Element and text position data
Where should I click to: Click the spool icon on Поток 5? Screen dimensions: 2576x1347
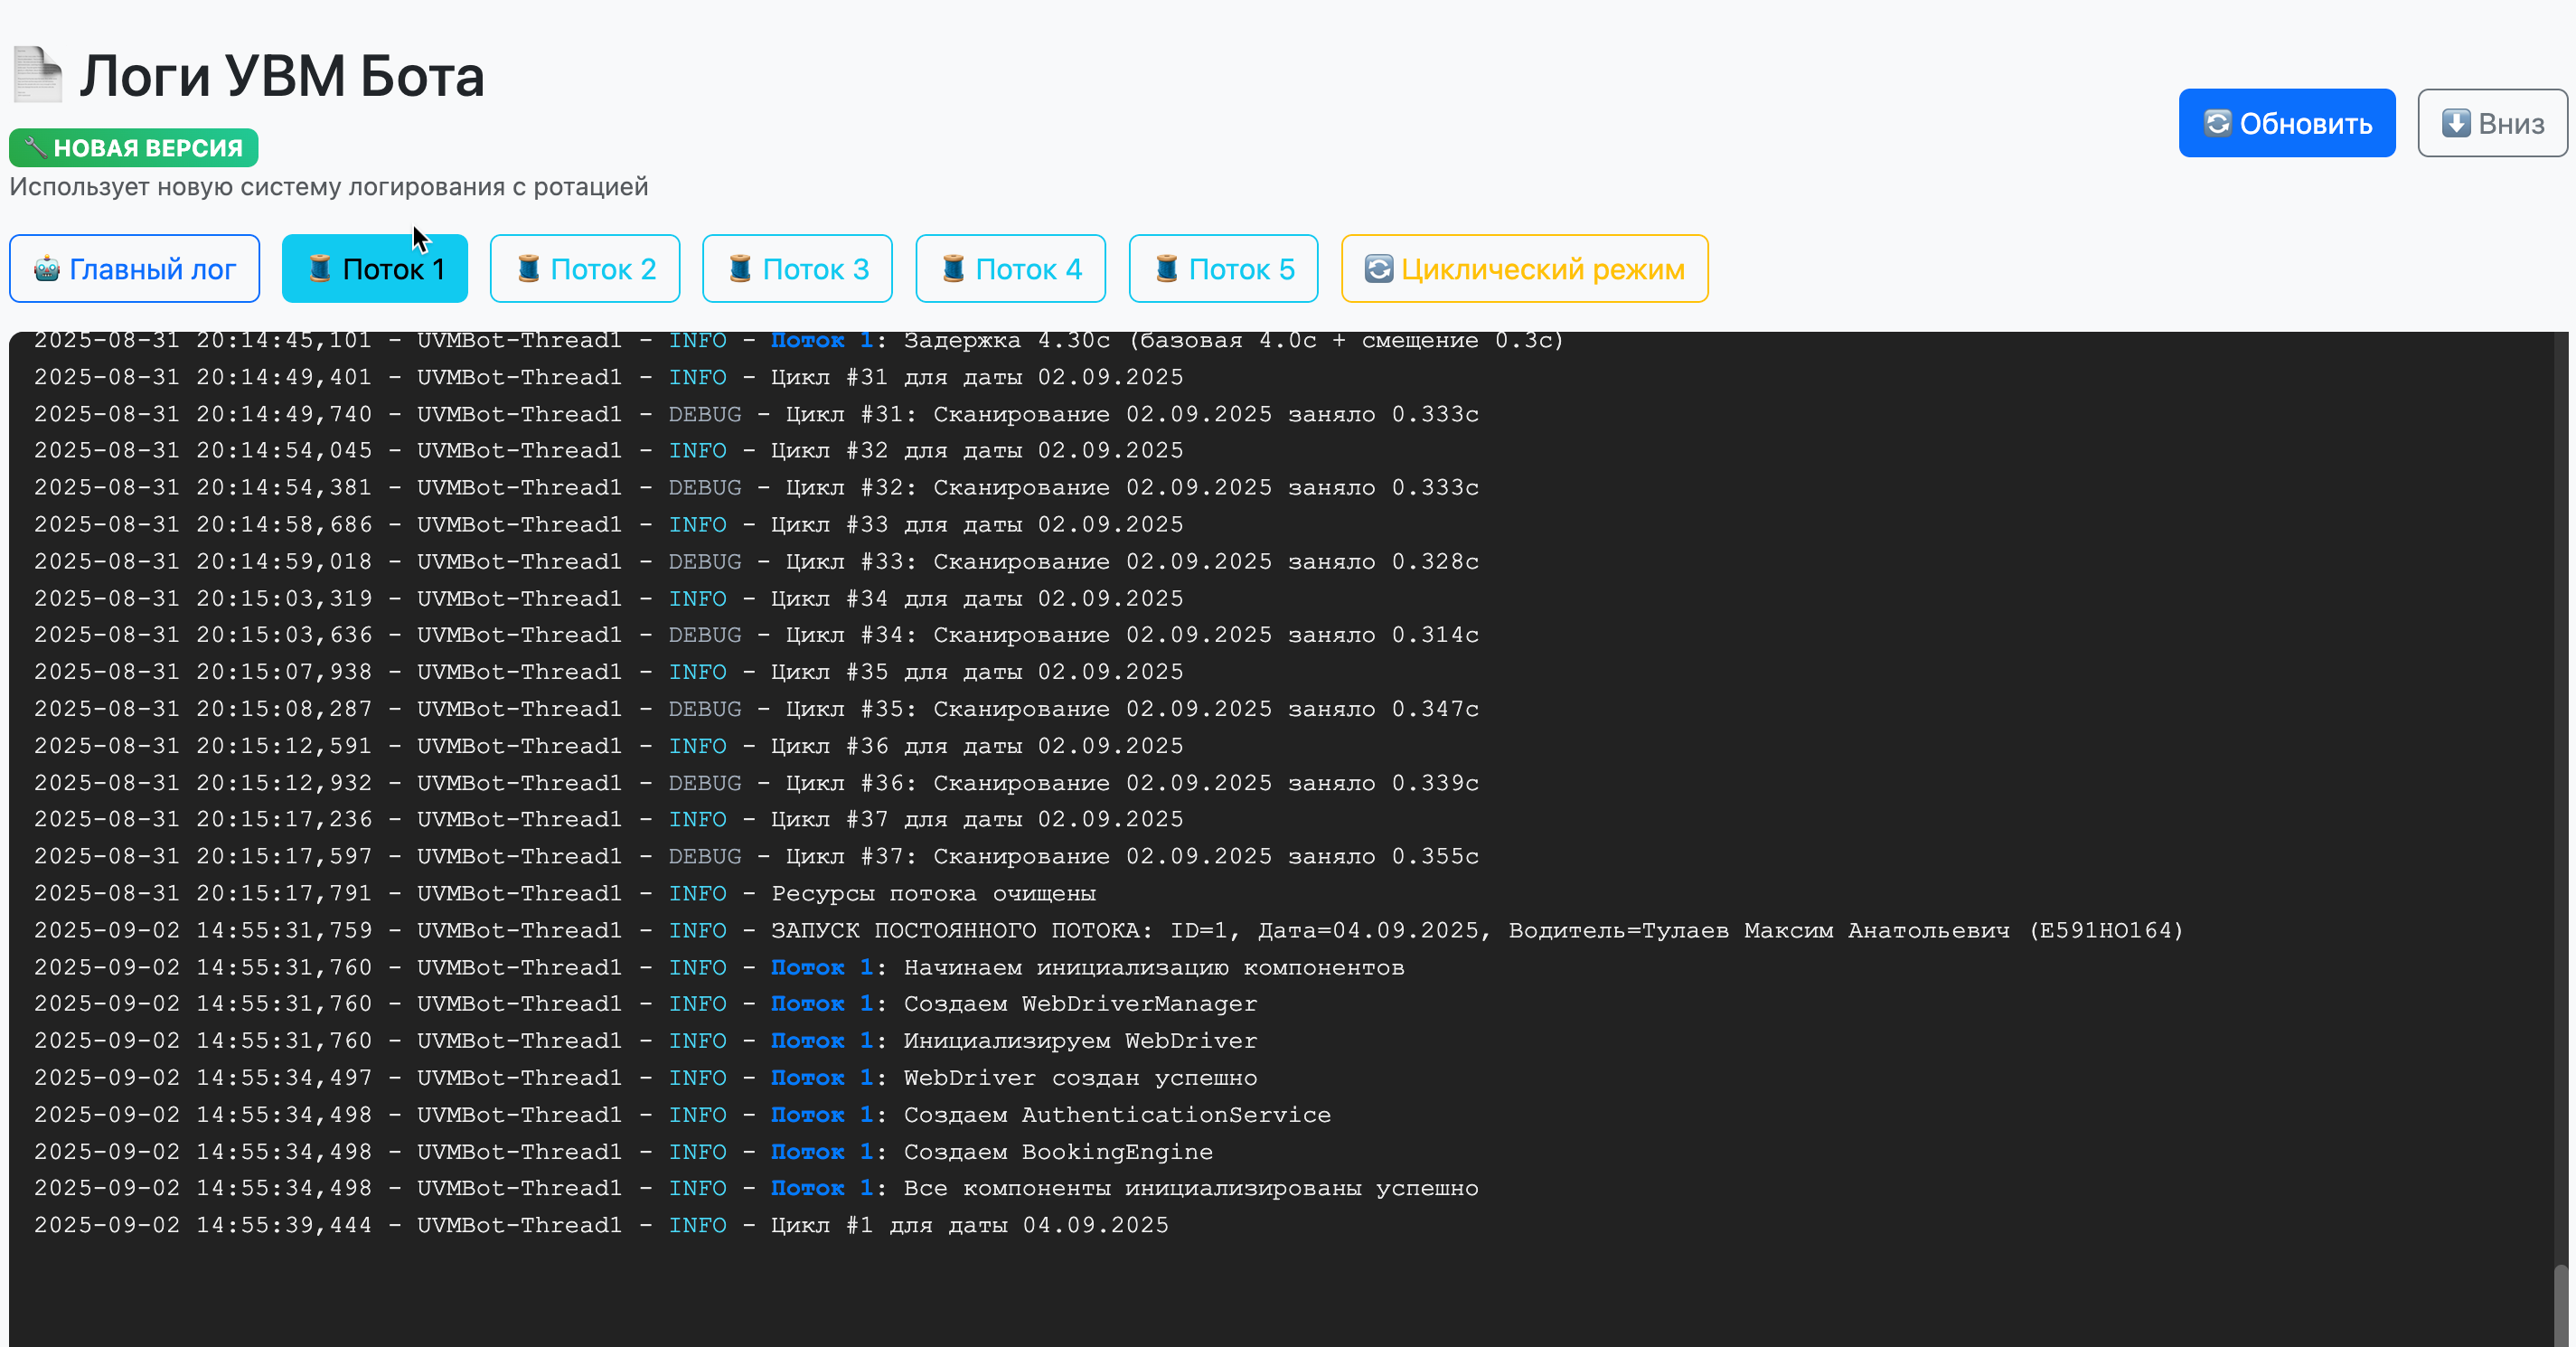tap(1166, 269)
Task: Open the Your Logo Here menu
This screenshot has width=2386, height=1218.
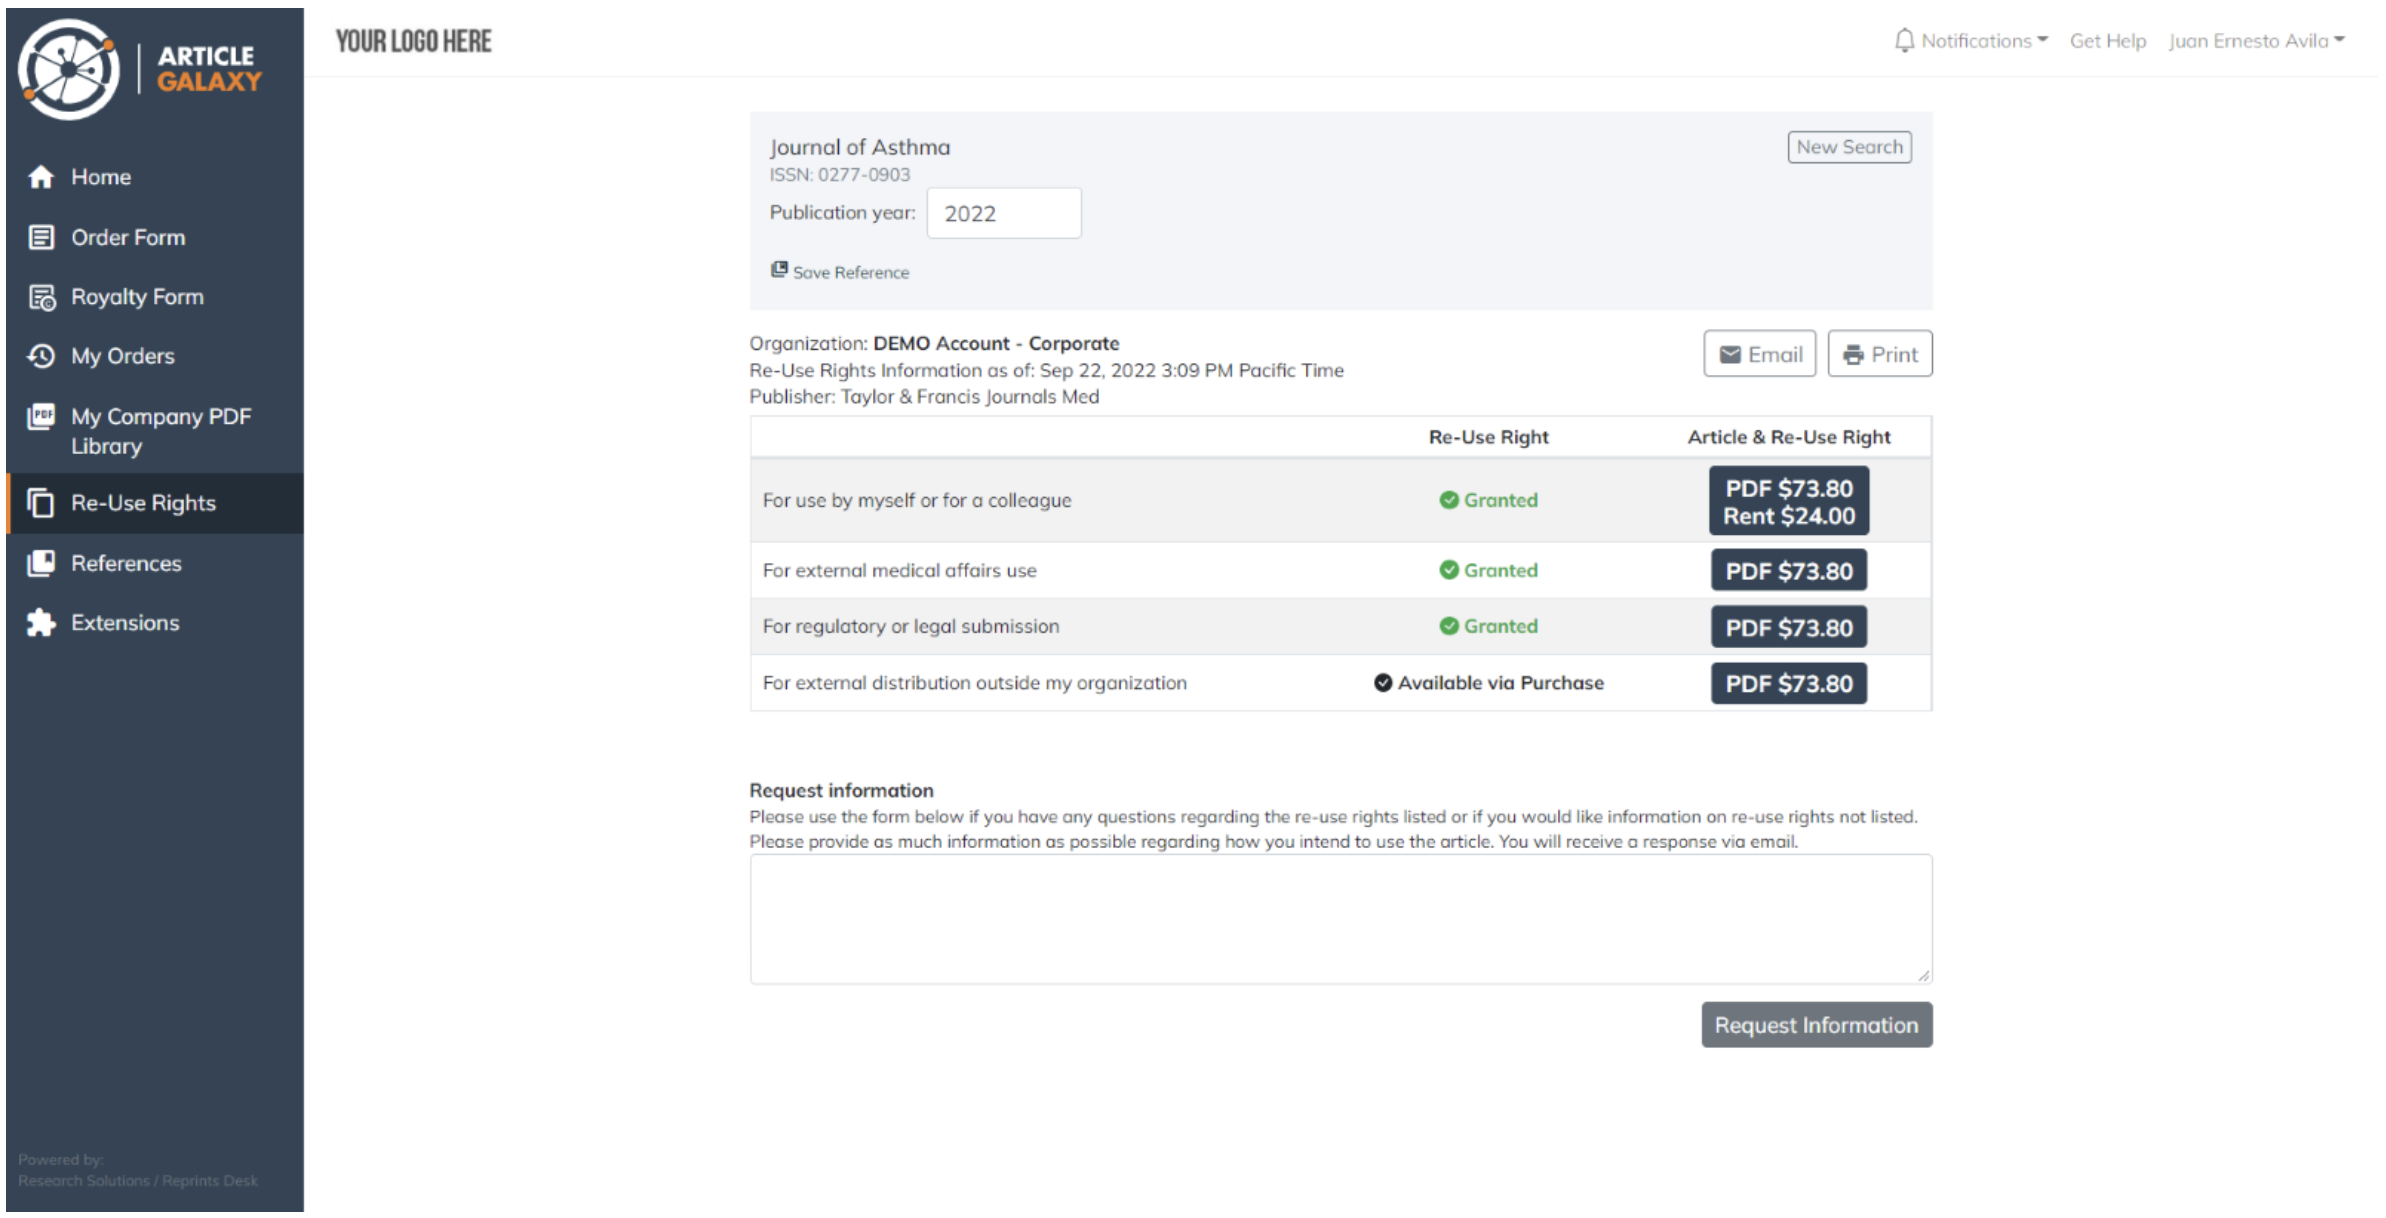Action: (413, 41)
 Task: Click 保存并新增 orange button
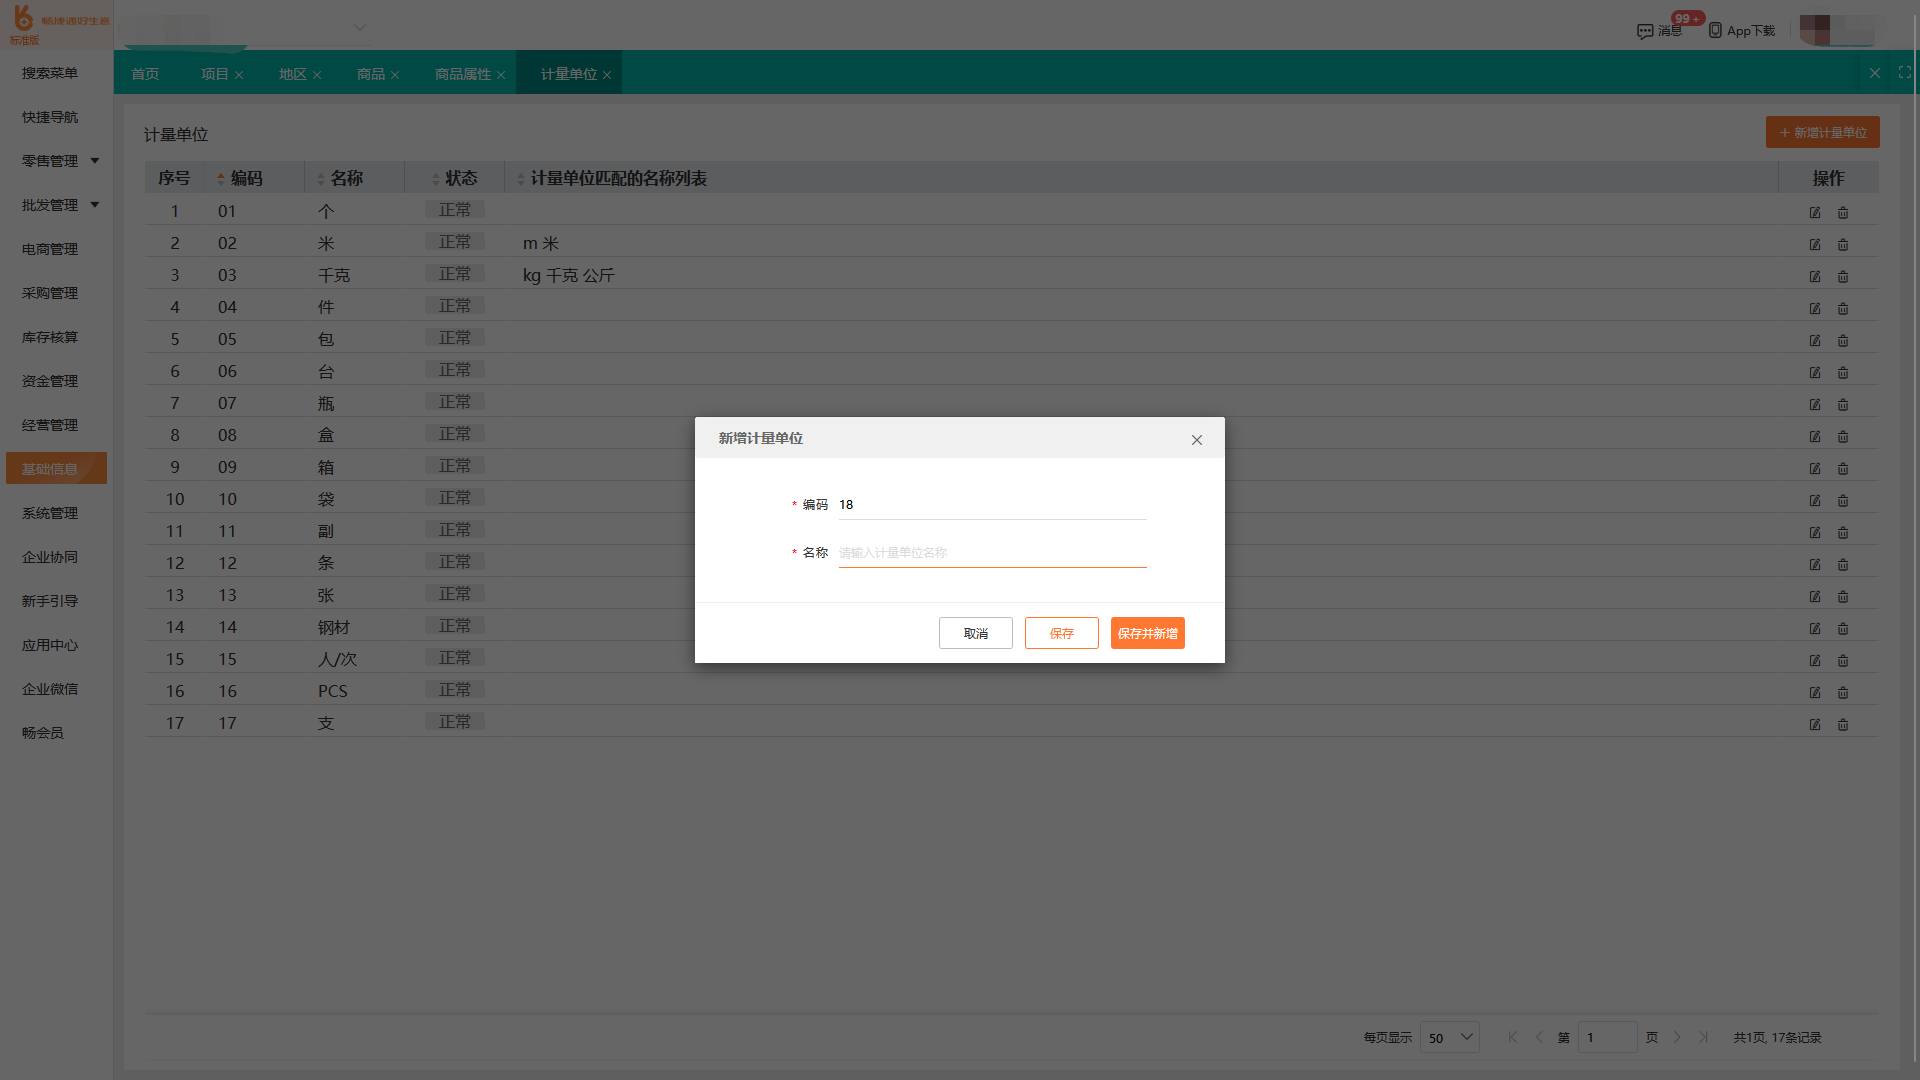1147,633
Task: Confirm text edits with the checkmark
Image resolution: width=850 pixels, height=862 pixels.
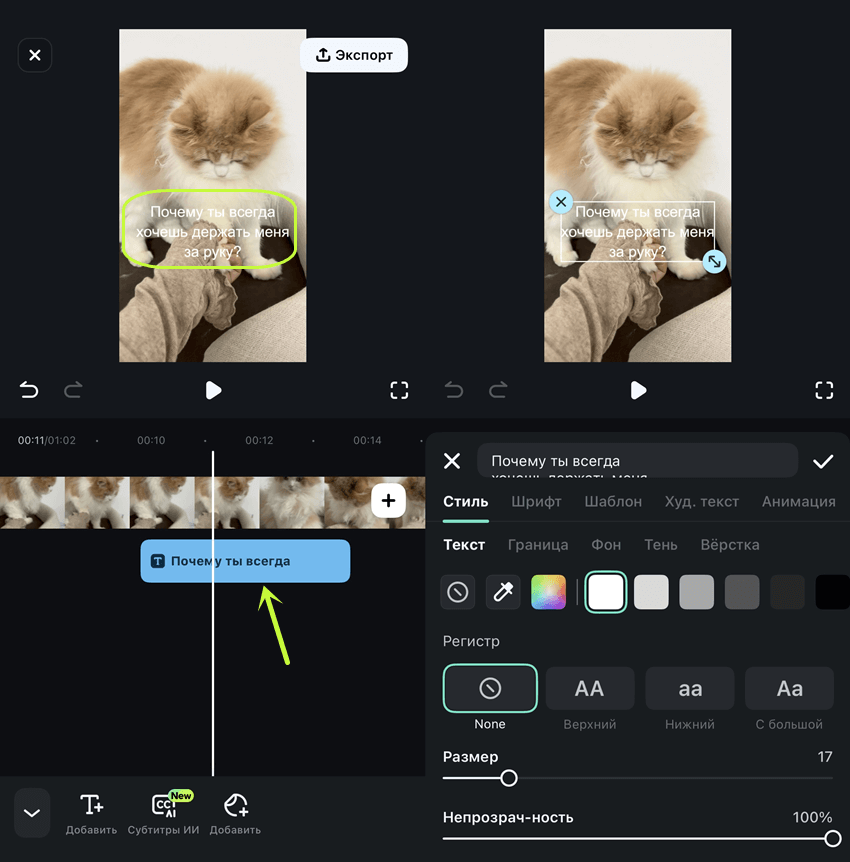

- **WHAT YOU WILL DO**
Rewrite all the rows, replacing each "Task" with "Instruction" and keeping everything else as it is. Leave the pictures out.

- **FULL ANSWER**
Where should I click to: Click the spool icon on Поток 5? Screen dimensions: 2576x1347
tap(1166, 269)
Instruction: Open the Your Logo Here menu
This screenshot has width=2386, height=1218.
Action: (413, 41)
 Instruction: Click 保存并新增 orange button
1147,633
Instruction: Confirm text edits with the checkmark
Image resolution: width=850 pixels, height=862 pixels.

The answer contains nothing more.